## What the exercise asks
Please output every one of these records exactly as it appears, line for line.

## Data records
%%

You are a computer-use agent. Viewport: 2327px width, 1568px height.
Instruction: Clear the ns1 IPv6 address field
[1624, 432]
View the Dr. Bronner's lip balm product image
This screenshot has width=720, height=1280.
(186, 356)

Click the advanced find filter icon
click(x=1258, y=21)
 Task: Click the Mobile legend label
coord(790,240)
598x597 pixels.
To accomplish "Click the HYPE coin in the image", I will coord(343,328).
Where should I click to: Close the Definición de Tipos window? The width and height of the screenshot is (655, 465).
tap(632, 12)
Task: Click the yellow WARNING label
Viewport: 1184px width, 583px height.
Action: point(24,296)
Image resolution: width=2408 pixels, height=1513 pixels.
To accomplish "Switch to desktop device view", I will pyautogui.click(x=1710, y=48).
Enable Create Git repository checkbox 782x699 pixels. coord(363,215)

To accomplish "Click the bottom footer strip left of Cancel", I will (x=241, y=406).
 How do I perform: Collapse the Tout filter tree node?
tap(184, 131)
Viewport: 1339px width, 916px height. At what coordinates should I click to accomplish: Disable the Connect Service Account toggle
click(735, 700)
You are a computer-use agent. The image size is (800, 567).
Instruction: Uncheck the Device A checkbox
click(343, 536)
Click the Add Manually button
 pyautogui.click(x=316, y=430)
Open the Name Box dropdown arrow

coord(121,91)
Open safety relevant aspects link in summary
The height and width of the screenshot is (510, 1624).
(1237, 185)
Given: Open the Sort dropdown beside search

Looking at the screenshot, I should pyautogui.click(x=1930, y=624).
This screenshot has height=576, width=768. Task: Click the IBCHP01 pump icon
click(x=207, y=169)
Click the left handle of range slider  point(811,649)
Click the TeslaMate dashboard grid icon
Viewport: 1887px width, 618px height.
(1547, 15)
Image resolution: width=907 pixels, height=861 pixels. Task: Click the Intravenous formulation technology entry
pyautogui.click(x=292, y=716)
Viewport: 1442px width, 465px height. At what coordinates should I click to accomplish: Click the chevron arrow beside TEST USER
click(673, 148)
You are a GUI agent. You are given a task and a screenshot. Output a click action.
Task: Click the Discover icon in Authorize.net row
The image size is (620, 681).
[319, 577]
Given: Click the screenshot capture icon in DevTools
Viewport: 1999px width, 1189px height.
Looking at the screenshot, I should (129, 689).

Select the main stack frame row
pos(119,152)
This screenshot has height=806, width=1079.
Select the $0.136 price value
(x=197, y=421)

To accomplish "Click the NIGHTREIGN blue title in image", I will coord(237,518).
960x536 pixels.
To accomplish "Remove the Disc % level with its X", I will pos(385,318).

%%

## Solution for this problem
You are a computer-use agent. Viewport: 2327px width, 1568px height.
Instruction: Clear the ns1 IPv6 address field
[1624, 432]
View the Dr. Bronner's lip balm product image
This screenshot has width=720, height=1280.
(186, 356)

Click the advanced find filter icon
click(x=1258, y=21)
 Task: Click the Mobile legend label
coord(790,240)
598x597 pixels.
To accomplish "Click the HYPE coin in the image", I will coord(343,328).
Where should I click to: Close the Definición de Tipos window? The width and height of the screenshot is (655, 465).
tap(632, 12)
Task: Click the yellow WARNING label
Viewport: 1184px width, 583px height.
Action: point(24,296)
Image resolution: width=2408 pixels, height=1513 pixels.
To accomplish "Switch to desktop device view", I will pyautogui.click(x=1710, y=48).
Enable Create Git repository checkbox 782x699 pixels. coord(363,215)

To accomplish "Click the bottom footer strip left of Cancel", I will (x=241, y=406).
 How do I perform: Collapse the Tout filter tree node?
tap(184, 131)
Viewport: 1339px width, 916px height. At what coordinates should I click to accomplish: Disable the Connect Service Account toggle
click(735, 700)
You are a computer-use agent. The image size is (800, 567).
Instruction: Uncheck the Device A checkbox
click(343, 536)
Click the Add Manually button
 pyautogui.click(x=316, y=430)
Open the Name Box dropdown arrow

coord(121,91)
Open safety relevant aspects link in summary
The height and width of the screenshot is (510, 1624).
(1237, 185)
Given: Open the Sort dropdown beside search

Looking at the screenshot, I should pyautogui.click(x=1930, y=624).
This screenshot has height=576, width=768. Task: Click the IBCHP01 pump icon
click(x=207, y=169)
Click the left handle of range slider  point(811,649)
Click the TeslaMate dashboard grid icon
Viewport: 1887px width, 618px height.
(1547, 15)
Image resolution: width=907 pixels, height=861 pixels. Task: Click the Intravenous formulation technology entry
pyautogui.click(x=292, y=716)
Viewport: 1442px width, 465px height. At what coordinates should I click to accomplish: Click the chevron arrow beside TEST USER
click(673, 148)
You are a GUI agent. You are given a task and a screenshot. Output a click action.
Task: Click the Discover icon in Authorize.net row
The image size is (620, 681).
[319, 577]
Given: Click the screenshot capture icon in DevTools
Viewport: 1999px width, 1189px height.
Looking at the screenshot, I should (129, 689).

Select the main stack frame row
pos(119,152)
This screenshot has height=806, width=1079.
Select the $0.136 price value
(x=197, y=421)

To accomplish "Click the NIGHTREIGN blue title in image", I will coord(237,518).
960x536 pixels.
To accomplish "Remove the Disc % level with its X", I will pos(385,318).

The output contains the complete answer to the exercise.